**Task item:** For the string "filter", find every matching line in the records and copy it.

**Task data:**
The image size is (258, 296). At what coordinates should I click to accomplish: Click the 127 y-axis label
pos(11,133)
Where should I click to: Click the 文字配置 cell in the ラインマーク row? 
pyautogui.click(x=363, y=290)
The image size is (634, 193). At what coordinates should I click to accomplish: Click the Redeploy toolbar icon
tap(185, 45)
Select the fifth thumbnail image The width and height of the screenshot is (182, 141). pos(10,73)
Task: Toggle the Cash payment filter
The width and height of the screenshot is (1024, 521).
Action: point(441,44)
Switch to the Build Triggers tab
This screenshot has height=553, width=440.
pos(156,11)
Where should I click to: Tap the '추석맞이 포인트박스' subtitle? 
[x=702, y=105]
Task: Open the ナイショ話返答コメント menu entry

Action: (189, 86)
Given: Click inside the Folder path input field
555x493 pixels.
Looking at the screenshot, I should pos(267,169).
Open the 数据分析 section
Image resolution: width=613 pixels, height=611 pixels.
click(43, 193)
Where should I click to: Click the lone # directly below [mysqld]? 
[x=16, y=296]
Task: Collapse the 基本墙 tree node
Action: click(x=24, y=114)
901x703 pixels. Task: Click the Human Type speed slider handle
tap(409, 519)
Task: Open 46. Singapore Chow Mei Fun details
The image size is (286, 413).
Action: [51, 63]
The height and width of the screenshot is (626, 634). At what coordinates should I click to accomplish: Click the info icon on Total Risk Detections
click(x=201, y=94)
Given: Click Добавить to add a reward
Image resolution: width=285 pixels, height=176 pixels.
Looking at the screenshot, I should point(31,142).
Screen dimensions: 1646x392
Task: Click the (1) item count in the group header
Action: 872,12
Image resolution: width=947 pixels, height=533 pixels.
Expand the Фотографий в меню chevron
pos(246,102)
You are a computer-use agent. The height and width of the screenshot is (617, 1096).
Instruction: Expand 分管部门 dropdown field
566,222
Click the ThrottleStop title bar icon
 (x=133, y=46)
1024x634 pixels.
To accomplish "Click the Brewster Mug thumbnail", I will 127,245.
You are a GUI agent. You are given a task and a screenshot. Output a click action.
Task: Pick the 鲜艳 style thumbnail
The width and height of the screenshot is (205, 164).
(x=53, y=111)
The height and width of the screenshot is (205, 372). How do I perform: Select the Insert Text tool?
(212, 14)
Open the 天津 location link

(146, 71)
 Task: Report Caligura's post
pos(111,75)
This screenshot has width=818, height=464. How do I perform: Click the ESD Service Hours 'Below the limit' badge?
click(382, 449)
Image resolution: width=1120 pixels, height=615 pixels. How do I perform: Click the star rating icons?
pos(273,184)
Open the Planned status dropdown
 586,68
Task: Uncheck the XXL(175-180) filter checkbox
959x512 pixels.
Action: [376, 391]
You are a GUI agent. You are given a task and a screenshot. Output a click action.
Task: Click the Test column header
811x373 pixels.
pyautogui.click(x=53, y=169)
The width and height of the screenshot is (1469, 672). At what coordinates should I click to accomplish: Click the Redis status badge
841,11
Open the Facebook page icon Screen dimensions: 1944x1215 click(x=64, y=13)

**Solution for this task:**
Task: Toggle the Cash payment filter
Task: Uncheck the XXL(175-180) filter checkbox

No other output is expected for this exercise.